#### Element lookup records:
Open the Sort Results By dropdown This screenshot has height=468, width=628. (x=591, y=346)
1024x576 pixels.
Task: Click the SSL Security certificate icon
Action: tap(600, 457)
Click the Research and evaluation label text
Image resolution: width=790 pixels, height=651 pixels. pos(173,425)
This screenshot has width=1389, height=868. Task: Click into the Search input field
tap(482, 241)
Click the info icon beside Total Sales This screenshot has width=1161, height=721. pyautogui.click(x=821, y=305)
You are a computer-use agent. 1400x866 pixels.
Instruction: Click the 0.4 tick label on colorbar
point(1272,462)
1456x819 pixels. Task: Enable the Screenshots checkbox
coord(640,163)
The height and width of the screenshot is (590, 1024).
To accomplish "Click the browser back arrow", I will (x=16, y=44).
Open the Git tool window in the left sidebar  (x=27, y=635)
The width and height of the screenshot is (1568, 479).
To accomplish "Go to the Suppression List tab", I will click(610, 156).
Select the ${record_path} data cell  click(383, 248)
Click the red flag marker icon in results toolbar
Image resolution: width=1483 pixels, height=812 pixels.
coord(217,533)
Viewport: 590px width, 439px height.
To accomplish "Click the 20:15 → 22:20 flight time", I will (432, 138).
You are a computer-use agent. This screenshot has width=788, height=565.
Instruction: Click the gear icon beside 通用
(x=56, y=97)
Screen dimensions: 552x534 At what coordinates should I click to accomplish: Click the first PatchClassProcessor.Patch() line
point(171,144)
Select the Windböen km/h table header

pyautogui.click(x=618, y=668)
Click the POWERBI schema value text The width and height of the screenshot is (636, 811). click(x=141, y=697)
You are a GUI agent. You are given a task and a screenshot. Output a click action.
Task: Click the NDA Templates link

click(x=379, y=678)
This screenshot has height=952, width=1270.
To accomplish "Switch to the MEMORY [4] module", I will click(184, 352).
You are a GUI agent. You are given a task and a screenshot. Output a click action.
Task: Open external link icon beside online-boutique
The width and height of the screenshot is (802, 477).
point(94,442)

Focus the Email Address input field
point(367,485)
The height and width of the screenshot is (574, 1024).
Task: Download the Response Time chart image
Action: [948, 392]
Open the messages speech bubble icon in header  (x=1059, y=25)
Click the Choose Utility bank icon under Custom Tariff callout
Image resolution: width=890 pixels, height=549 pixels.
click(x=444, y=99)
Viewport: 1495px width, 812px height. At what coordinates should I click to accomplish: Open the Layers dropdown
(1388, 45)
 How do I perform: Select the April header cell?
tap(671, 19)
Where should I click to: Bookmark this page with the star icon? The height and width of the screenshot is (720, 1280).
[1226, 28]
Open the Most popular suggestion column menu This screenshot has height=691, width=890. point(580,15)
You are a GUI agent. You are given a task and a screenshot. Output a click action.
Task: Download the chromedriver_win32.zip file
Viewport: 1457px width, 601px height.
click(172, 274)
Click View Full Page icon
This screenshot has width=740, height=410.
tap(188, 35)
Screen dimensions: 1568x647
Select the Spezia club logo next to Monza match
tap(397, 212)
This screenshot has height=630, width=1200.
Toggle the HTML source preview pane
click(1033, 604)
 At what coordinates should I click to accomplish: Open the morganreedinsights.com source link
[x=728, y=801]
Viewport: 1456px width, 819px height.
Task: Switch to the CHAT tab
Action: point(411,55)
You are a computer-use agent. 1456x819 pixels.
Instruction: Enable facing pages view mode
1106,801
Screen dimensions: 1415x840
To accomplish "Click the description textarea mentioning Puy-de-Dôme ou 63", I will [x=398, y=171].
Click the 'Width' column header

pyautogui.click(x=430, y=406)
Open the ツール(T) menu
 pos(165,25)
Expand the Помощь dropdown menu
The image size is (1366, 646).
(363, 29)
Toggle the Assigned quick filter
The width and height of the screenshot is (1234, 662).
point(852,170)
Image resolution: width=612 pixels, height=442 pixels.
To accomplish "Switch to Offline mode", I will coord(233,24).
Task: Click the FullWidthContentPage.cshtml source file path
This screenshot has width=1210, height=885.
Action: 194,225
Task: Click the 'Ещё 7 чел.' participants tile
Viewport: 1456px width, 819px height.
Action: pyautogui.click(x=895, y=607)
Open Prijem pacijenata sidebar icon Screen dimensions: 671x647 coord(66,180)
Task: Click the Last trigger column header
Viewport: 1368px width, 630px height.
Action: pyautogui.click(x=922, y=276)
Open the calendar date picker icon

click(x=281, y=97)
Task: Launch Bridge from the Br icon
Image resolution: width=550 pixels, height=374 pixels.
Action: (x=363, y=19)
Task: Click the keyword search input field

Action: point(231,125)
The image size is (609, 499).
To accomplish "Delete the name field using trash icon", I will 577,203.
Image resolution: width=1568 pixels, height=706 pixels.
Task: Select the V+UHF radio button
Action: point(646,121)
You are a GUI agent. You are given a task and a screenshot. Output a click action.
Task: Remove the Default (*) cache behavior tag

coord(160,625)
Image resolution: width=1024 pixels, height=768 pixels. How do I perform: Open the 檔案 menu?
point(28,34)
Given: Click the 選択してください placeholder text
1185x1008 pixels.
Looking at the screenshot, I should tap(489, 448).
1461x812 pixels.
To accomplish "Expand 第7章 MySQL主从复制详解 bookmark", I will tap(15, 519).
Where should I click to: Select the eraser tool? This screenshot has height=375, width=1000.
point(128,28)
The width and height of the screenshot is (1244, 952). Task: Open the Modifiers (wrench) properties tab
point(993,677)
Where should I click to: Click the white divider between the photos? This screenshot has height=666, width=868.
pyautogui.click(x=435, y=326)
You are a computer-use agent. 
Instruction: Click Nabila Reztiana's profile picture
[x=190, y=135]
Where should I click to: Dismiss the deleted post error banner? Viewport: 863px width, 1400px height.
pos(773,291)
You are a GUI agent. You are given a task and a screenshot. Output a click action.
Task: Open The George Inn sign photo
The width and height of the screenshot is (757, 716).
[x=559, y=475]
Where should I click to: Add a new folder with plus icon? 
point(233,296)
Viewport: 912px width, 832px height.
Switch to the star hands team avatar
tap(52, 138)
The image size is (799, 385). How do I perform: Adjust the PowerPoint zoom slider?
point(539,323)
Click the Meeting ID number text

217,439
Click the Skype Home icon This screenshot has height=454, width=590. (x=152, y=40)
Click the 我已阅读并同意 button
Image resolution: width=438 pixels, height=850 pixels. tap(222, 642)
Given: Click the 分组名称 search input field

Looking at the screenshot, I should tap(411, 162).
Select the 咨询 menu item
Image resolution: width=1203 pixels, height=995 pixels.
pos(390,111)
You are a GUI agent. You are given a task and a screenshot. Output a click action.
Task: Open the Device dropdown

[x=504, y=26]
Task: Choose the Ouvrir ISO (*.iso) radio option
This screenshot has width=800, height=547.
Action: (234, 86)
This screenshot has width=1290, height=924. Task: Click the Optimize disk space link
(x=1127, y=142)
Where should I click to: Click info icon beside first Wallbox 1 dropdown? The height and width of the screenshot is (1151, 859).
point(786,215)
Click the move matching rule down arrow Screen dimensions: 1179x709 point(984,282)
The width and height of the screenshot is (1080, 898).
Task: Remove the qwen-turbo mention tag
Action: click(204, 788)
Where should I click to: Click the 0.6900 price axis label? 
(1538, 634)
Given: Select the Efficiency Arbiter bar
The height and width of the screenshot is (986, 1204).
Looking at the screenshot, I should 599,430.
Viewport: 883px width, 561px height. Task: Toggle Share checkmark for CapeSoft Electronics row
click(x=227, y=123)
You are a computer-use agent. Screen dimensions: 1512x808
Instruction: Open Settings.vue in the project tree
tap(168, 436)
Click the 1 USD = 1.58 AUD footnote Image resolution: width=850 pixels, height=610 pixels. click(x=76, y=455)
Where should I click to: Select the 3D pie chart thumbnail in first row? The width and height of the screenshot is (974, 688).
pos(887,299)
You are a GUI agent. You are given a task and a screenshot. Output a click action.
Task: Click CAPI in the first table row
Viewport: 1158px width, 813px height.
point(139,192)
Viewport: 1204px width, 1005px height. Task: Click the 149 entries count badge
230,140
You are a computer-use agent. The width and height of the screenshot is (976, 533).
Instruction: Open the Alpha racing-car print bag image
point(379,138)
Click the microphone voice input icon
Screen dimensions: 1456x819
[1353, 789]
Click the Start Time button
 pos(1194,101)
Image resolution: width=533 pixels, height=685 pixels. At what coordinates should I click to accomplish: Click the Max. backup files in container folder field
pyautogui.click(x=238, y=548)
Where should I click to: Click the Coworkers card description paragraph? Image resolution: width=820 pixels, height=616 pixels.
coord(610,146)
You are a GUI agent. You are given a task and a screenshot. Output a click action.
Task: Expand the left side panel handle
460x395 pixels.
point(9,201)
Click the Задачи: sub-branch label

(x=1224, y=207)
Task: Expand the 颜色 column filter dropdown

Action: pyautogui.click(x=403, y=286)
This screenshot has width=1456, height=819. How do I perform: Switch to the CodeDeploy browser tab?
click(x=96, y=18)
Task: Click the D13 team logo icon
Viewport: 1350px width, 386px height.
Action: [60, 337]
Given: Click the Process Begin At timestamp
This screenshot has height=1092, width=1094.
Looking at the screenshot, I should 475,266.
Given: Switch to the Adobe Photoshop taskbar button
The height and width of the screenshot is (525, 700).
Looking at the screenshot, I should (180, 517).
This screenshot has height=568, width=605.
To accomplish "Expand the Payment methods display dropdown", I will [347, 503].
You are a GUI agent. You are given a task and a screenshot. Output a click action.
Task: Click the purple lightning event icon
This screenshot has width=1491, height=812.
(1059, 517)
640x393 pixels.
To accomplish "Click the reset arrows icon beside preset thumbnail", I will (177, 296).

#### Work required:
Copy out everything from the line containing "Given: Click the 選択してください placeholder text" down to the line containing "point(128,28)", substituting "pencil tool" for "eraser tool" and leaving the rest unchanged.

#### Result for this exercise:
Given: Click the 選択してください placeholder text
1185x1008 pixels.
Looking at the screenshot, I should tap(489, 448).
1461x812 pixels.
To accomplish "Expand 第7章 MySQL主从复制详解 bookmark", I will tap(15, 519).
Where should I click to: Select the pencil tool? This screenshot has height=375, width=1000.
point(128,28)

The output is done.